In the histogram shown above, there is no bar at the zero point at the left end of the x-axis, which tells us that all the pixels were at least a tiny bit brighter than totally black. It is usually desirable to have the entire histogram within the range of the x-axis. When the histogram is bunched up at the left or right end of chart, it strongly suggests that some areas of the image are actually off the end of the chart – they have been totally under- or over-exposed. The histogram is said to be “clipped”. This is somewhat the case at the right end of the example given. It is also possible, however, that the photographer chose to overexpose this rather small number of pixels – perhaps they correspond to bright white lights or specular reflections in the image. What you need to avoid is a serious clumping of large numbers of pixels at one or both ends, because this suggests that many tonalities were outside the recordable brightness range with the exposure given.

With a single exposure, of course, if the brightness range of your scene exceeds the dynamic range of your film or sensor, then you have to sacrifice one end of the tonal range or the other, or even both, to a lesser degree. In such cases (with an immobile subject), you could elect to make multiple captures at different exposures to cover the entire brightness range of the scene, and then combine the resulting images in post-processing.

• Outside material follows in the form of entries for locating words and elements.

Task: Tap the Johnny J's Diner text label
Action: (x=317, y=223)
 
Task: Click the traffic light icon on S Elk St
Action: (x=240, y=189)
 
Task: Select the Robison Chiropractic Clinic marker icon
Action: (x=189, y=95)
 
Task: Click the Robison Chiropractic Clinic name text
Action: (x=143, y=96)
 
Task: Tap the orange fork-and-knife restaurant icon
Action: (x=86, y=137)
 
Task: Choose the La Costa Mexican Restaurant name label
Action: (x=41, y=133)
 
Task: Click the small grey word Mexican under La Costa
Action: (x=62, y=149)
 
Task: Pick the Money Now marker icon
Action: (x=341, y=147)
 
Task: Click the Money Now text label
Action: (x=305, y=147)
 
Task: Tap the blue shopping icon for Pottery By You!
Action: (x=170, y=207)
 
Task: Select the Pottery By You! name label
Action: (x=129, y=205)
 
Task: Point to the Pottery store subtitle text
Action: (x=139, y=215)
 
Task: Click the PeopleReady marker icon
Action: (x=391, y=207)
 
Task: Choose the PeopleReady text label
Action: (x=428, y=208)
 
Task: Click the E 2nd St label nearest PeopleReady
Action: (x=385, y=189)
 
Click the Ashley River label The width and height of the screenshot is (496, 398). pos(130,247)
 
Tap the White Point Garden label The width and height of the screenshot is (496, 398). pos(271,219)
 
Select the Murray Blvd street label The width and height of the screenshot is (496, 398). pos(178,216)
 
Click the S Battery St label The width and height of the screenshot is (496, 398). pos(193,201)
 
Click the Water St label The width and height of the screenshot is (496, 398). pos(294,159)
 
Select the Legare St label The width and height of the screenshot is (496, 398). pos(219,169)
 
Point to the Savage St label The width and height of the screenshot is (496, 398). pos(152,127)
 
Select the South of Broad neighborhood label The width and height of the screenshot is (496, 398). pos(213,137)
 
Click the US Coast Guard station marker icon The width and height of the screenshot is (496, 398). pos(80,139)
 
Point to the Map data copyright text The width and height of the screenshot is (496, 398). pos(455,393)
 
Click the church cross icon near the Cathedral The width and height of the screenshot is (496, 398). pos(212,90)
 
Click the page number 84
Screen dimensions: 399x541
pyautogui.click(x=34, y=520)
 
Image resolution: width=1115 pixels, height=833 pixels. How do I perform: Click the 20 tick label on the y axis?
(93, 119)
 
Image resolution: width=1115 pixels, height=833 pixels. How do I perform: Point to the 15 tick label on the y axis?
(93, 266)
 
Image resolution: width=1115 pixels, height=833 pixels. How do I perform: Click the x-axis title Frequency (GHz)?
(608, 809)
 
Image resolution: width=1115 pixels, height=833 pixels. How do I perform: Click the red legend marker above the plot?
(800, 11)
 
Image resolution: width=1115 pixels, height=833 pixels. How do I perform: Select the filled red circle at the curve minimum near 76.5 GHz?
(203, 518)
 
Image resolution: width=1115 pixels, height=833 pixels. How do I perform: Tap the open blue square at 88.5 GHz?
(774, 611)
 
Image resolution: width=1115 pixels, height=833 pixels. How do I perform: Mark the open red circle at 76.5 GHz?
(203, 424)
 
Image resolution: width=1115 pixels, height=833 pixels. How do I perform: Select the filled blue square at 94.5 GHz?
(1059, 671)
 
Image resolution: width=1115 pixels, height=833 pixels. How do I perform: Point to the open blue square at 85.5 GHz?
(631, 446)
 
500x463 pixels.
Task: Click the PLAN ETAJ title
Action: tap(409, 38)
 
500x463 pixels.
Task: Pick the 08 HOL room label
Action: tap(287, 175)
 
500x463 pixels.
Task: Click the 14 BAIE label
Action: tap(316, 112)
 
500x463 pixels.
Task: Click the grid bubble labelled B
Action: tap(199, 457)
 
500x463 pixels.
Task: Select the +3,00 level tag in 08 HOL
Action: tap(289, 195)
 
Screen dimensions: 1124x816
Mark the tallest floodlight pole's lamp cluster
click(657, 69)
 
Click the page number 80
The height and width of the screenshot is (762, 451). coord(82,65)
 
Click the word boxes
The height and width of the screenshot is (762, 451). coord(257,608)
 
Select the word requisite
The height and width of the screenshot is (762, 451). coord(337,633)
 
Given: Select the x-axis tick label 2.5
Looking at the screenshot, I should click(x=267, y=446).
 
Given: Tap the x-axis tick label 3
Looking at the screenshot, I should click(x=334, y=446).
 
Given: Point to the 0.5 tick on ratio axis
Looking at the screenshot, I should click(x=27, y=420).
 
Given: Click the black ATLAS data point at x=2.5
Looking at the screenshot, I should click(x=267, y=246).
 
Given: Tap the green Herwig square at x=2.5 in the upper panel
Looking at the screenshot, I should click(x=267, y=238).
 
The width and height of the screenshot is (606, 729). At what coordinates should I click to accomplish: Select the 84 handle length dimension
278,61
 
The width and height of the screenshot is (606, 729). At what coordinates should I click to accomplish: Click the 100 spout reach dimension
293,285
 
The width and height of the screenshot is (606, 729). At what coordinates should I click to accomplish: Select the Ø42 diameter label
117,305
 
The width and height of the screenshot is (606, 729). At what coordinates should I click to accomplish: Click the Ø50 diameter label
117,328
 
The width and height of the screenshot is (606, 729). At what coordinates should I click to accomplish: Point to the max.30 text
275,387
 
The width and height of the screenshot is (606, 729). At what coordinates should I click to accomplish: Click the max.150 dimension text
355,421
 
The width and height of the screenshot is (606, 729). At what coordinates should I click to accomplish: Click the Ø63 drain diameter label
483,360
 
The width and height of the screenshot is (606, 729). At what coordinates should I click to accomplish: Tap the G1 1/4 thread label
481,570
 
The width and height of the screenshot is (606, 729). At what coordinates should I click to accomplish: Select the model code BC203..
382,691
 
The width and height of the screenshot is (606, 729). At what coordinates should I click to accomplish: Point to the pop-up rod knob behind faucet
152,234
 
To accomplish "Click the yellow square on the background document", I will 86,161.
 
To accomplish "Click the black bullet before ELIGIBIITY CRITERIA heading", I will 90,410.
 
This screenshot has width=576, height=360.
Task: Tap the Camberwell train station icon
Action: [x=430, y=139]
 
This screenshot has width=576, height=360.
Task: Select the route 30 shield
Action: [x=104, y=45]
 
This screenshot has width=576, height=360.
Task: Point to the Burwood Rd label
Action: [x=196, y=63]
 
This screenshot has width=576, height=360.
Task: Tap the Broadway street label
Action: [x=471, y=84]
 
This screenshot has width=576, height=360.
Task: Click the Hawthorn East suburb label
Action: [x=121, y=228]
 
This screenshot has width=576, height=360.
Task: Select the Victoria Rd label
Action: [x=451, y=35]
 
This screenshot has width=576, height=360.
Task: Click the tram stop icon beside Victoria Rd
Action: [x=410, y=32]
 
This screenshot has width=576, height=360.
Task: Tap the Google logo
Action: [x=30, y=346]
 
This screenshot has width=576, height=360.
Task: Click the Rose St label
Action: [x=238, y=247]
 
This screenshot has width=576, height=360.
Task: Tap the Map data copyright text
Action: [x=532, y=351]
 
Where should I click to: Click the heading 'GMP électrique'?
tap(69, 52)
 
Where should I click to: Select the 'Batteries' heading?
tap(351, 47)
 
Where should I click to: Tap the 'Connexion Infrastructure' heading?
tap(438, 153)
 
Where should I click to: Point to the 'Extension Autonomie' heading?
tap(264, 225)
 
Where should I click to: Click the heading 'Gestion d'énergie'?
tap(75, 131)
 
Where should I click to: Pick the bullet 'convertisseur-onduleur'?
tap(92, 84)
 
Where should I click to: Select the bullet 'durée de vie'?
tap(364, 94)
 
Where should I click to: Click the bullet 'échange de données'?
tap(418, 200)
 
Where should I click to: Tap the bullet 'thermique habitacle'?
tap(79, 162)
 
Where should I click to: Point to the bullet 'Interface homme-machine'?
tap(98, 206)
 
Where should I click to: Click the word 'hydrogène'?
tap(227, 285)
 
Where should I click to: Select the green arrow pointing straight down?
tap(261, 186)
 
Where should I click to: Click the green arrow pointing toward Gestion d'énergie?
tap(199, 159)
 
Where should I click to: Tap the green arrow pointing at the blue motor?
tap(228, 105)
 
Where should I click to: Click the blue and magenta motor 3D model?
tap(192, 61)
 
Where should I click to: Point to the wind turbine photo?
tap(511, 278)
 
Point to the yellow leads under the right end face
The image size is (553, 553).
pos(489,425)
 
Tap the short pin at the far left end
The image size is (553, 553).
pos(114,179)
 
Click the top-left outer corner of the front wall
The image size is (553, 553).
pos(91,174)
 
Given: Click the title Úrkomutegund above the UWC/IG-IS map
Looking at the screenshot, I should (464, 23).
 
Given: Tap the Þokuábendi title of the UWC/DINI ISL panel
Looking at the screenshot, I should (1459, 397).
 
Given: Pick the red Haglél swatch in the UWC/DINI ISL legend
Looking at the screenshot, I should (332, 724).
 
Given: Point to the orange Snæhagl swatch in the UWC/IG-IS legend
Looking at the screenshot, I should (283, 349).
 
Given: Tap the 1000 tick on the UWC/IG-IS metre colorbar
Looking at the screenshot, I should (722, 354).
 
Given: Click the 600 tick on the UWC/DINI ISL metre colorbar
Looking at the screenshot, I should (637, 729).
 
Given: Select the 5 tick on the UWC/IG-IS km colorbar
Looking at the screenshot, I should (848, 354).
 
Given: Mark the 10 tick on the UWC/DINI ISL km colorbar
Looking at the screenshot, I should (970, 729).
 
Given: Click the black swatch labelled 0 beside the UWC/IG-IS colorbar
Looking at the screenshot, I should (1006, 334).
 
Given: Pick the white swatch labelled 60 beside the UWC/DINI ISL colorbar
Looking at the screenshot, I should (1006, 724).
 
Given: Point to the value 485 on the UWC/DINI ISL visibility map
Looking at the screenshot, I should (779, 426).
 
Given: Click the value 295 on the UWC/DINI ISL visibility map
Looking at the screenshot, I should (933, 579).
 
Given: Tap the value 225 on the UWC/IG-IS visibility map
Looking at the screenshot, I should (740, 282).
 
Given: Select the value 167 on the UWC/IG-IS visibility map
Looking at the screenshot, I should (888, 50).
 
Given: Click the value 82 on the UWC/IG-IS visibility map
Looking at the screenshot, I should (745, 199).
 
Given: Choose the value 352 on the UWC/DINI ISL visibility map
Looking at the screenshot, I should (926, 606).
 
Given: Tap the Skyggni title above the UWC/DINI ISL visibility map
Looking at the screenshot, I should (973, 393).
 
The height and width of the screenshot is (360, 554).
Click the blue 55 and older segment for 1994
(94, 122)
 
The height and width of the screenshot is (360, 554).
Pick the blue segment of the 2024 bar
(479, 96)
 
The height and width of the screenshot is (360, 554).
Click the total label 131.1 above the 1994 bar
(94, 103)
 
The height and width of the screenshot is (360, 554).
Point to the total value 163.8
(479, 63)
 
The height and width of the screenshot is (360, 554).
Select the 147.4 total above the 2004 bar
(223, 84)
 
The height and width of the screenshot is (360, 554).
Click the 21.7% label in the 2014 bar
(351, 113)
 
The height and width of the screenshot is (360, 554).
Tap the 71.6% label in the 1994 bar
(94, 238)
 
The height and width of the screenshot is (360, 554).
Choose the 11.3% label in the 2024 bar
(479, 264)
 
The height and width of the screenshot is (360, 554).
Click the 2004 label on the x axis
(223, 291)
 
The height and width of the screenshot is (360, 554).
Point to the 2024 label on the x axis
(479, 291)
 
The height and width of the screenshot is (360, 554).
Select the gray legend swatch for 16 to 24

To a limited extent, you may be able to achieve a similar result from a single RAW capture using two or more different brightness settings for conversion, then combining these multiple images in post.

Histograms shown on digital cameras do actually represent the tonal distribution of the JPG image according to the current camera settings (contrast, color saturation etc). If you are shooting in RAW, then you will need to convert to your working format (16-bit TIFF, for example) using the exact same settings if you want to obtain the same histogram, but there is no reason why you should, and you are entirely free to use different settings for conversion if you wish, and you usually will. For the camera histogram to match the potential of a RAW image as well as possible, set the camera contrast at its minimum, and select the largest color space the camera supports. For DSLR cameras, this will usually be “Adobe RGB”.

You can think of the histogram display of your camera as a sophisticated light-meter, that gives you are spot reading for every pixel in your scene. If you can adjust your exposure so that the right end of the histogram as close as possible to the maximum brightness value at the right end of the x-axis (without clipping), you will capture the maximum possible amount of information for the best possible potential image quality. Of course, this exposure level may be too much for the subject rendition desired, so that you will then have to adjust in post-processing, but this approach will minimize the noise level in your image for whatever ISO setting you chose to use.

The bit-depth of RAW images, of course, is usually 12 bits or more, but these numbers are easily approximated in the 8-bit histogram by simply ignoring the least-significant bits. Any 12-bit value from 1111 1111 0000 to 1111 1111 1111 will be truncated to 1111 1111 0000, for example, and represented in 8 bits as 1111 1111. In the same way, 12- or 14-bit RAW values can be converted to the 16 bits per channel of your working format just by adding insignificant zeroes to the right. It is important to retain all the significant bits from your RAW files to maintain the best possible image quality during post-processing. That’s why we prefer to use 16-bit formats such as TIFF for our working files.

Some digital cameras can display histograms of each of the three color channels, rather than a single histogram of the overall brightness levels. This is extremely useful, as if clipping occurs in just one or two channels, the resulting highlight may display an unexpected colour cast in the image rather than the pure white suggested by a simple brightness chart.